Una luz se enciende en urgencias. La misma señal aparece de forma simultánea en distintas áreas estratégicas del establecimiento. Se trata de la alerta de un nuevo ataque cerebrovascular (ACV), que en ese momento moviliza a toda la Clínica Isamédica en Rancagua. "Todos los equipos saben que comenzó un proceso de atención de ACV y canalizan sus esfuerzos hacia allá", explica el doctor José Beltrán, neurólogo vascular y jefe del programa TeleACV de la institución.
Este sistema de semaforización es parte del conjunto de protocolos que llevó a la clínica hacia la máxima distinción del programa Angels de la World Stroke Organization (WSO), el organismo internacional que promueve estándares globales en la atención ACV. Otorgado tras un año y medio de trabajo en la implementación del programa, el reconocimiento categoría diamante sitúa a Isamédica como el único centro de la región de O'Higgins que cuenta con esta distinción.
El doctor Beltrán explica que esto implica el cumplimiento riguroso de indicadores de tiempo y calidad en cada etapa de la atención, donde cada minuto cuenta. El estándar internacional fija en 45 minutos el tiempo máximo desde la llegada del paciente hasta el inicio del tratamiento trombolítico. En Isamédica, el promedio actual es de 35 minutos.
Mientras todos los equipos —laboratorio, tomógrafo, angiógrafo y resonador— se preparan en paralelo, la evaluación neurológica se realiza de inmediato por videoconferencia con un neurólogo vascular entrenado en teleasistencia, quien decide trombolizar o derivar a trombectomía mecánica.

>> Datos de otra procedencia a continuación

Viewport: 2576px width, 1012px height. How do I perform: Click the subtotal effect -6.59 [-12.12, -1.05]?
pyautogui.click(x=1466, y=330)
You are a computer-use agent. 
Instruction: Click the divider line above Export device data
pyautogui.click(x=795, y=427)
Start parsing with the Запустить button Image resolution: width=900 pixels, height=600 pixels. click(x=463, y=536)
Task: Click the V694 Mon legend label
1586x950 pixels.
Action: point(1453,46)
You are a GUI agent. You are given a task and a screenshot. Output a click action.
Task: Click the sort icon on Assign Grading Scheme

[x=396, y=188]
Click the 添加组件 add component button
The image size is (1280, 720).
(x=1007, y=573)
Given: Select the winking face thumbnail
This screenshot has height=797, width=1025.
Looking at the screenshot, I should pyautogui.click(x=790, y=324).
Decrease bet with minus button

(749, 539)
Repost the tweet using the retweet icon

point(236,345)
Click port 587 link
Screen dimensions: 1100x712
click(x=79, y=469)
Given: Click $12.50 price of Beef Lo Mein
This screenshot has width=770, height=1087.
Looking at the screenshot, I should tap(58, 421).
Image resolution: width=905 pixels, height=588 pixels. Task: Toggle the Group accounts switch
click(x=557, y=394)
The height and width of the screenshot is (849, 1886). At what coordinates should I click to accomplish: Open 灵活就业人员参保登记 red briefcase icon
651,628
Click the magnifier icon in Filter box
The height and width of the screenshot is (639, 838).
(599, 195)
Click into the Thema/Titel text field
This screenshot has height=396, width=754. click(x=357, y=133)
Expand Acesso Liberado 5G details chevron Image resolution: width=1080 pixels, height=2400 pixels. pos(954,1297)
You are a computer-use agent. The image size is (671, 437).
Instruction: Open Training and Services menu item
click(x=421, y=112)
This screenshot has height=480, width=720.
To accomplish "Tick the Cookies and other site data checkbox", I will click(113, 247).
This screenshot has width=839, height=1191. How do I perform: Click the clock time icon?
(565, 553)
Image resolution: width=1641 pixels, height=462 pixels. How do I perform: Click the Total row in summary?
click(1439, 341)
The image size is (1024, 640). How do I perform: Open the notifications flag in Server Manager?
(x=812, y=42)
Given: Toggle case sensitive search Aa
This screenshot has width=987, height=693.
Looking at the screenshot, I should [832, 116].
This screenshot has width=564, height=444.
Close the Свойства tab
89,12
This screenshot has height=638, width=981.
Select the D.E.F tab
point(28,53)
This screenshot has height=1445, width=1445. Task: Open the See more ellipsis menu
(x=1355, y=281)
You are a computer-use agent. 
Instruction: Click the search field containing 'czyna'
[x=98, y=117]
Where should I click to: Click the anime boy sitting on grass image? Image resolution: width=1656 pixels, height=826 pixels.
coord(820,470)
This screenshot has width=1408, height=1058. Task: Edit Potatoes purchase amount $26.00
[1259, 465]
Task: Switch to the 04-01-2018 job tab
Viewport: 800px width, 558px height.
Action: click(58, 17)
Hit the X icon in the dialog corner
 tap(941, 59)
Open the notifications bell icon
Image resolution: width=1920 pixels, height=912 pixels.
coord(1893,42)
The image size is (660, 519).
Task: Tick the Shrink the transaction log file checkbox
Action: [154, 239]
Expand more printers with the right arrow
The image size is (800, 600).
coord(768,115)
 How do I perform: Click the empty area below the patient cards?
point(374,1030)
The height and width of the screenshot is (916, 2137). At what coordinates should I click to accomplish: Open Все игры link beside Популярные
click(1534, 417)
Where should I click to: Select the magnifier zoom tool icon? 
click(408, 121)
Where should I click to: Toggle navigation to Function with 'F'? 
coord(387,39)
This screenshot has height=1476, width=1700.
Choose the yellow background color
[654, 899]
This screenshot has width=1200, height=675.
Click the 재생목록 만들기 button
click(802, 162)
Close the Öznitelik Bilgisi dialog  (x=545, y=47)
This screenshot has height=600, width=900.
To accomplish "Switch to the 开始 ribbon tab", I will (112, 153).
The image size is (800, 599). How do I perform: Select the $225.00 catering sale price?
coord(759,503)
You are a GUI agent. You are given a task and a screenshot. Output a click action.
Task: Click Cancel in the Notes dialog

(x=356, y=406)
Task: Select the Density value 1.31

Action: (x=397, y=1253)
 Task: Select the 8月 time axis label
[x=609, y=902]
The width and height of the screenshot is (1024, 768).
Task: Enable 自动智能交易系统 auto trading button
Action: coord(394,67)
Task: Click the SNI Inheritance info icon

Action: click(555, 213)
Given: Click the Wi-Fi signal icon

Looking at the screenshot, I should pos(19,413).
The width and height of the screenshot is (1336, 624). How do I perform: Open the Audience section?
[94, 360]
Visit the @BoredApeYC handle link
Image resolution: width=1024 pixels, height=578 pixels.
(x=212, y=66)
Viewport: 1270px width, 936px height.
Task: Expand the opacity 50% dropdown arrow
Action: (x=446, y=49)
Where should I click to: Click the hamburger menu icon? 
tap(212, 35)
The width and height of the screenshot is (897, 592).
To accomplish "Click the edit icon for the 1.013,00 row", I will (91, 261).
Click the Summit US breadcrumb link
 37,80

La apuesta de Isamédica también se refleja en equipamiento. Desde hace tres meses, la clínica cuenta con un resonador de última generación con inteligencia artificial y está implementando software de perfusión cerebral que permite ampliar los plazos de intervención. Lo que hace pocos años era una ventana de 4,5 horas para iniciar el tratamiento, hoy puede extenderse según las condiciones de cada paciente.
"A veces se piensa que si pasamos las cuatro horas ya no existe tratamiento, y eso es un error. Actualmente, podemos dar tratamiento hasta 24 horas", precisa el doctor Beltrán, quien llama a la comunidad a consultar ante cualquier pérdida súbita de funcionalidad neurológica: dificultad para mover alguna extremidad, mareo intenso, problemas de visión o lenguaje, asimetría facial o pérdida de sensibilidad.
El programa funciona 24/7 y atiende a pacientes de cualquier previsión, gracias al GES y la Ley de Urgencia. Para el doctor Beltrán, el reconocimiento diamante es también un punto de partida para seguir desarrollando el proceso y mantener los altos estándares de atención.